The carbon footprint of the gas generators will be “substantial,” said Logan Mitchell, climate scientist and energy analyst at Utah Clean Energy, an advocacy group. 

“You need a whole bunch of these generators to produce the same amount of power as a traditional combined-cycle gas turbine, and they’re way less efficient,” Mitchell said. “So because they’re less efficient, they’re more expensive and dirtier. But they are available today.”

However, the water footprint is expected to be low, McDougal said. The gas generators will use some freshwater for cooling, but the data centers won’t. That’s because a closed-loop, direct-to-chip cooling system will continuously circulate a small amount of water. These systems save millions of water each year compared to evaporative cooling.
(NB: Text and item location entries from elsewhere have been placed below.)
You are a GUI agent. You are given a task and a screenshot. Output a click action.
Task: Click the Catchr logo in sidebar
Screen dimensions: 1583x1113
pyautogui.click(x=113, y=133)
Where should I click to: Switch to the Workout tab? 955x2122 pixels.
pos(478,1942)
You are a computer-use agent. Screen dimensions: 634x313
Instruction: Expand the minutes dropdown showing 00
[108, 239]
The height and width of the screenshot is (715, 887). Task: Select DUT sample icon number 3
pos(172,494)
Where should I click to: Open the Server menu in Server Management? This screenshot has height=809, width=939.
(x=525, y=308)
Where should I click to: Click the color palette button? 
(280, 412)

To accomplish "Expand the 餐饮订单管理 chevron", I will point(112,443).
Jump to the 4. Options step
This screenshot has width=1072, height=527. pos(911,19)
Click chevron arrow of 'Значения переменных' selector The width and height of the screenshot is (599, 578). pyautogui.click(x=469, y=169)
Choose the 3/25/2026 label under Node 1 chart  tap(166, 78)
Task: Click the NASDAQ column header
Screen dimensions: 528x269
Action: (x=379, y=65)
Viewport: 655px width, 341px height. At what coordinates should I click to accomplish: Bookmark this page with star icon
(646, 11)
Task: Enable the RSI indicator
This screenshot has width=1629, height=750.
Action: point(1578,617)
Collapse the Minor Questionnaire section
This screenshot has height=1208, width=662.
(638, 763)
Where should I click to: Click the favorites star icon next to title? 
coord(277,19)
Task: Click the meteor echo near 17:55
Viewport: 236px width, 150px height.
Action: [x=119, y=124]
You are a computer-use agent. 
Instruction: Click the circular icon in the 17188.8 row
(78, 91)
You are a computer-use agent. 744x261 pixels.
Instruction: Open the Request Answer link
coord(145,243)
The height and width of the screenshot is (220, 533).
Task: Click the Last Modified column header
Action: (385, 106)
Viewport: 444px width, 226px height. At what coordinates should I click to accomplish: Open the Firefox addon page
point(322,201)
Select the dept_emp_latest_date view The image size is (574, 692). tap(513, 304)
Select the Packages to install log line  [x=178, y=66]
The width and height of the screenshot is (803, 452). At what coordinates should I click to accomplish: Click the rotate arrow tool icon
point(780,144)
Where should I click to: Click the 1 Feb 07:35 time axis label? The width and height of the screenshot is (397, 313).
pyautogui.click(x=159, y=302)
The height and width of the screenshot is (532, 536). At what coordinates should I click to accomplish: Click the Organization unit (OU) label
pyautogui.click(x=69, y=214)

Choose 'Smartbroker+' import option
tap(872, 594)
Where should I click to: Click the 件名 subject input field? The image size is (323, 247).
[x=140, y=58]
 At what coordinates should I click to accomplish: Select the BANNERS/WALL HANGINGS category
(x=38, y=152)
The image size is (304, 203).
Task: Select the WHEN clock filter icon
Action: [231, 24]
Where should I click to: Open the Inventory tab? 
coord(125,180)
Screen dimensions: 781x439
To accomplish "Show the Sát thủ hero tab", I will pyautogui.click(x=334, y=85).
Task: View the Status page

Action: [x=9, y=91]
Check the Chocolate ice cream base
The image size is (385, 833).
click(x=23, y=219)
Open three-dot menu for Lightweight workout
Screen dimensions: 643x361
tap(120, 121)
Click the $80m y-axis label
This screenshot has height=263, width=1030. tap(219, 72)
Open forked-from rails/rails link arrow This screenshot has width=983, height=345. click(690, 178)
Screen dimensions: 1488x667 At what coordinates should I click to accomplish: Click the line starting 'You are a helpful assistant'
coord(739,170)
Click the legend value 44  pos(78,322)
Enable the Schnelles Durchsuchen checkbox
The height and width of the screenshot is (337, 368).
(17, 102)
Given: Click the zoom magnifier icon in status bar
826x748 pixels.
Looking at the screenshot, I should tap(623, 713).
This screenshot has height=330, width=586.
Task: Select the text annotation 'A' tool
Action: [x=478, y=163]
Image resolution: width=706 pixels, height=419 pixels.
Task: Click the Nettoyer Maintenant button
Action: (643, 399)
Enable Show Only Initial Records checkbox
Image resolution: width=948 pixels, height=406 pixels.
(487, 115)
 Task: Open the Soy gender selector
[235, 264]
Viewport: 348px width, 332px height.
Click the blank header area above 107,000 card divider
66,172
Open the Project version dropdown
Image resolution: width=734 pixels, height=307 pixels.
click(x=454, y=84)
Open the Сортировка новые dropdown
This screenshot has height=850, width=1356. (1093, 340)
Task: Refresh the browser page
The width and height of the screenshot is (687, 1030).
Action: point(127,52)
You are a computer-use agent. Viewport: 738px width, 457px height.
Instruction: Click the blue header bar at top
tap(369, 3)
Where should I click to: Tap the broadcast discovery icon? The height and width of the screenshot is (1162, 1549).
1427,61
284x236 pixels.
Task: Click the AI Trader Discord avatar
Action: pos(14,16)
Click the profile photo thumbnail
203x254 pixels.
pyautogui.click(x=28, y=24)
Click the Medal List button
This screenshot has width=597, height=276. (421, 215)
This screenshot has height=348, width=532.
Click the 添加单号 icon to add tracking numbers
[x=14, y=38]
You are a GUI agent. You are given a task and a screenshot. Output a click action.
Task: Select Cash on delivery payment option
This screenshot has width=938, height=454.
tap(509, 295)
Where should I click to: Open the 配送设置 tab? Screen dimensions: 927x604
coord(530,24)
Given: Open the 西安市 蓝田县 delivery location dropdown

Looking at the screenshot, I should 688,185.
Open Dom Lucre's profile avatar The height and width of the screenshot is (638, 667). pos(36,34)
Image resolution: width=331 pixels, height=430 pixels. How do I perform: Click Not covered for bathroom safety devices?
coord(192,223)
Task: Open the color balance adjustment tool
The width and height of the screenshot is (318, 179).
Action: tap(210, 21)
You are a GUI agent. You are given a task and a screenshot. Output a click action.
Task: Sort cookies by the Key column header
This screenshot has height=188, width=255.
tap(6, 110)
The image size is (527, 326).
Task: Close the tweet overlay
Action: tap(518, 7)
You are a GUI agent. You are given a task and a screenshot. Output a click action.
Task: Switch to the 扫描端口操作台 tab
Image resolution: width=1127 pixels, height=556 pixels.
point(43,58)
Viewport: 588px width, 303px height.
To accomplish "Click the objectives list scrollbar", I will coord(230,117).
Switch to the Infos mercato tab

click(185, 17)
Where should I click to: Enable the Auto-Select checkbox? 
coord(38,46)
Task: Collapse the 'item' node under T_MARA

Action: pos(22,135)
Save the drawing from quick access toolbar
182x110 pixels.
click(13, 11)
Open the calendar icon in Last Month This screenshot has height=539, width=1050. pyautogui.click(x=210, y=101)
Some of the tech giants are moving in this direction. Microsoft in December 2024 said all of its new AI data centers will use closed-loop, direct-to-chip cooling. The switch would save 125 million liters of water, or about 33 million gallons, per year per data center. Meta said its latest project in El Paso, Texas, will use similar technology. 

“We can reduce the water consumption dramatically,” McDougal said, noting that the farm has access to about 10,000 acre-feet, or 3.2 billion gallons, of water annually. McDougal plans to shift to planting less alfalfa — a very thirsty crop. “Now that the main focus is data centers, we can farm less intensively than we had before.”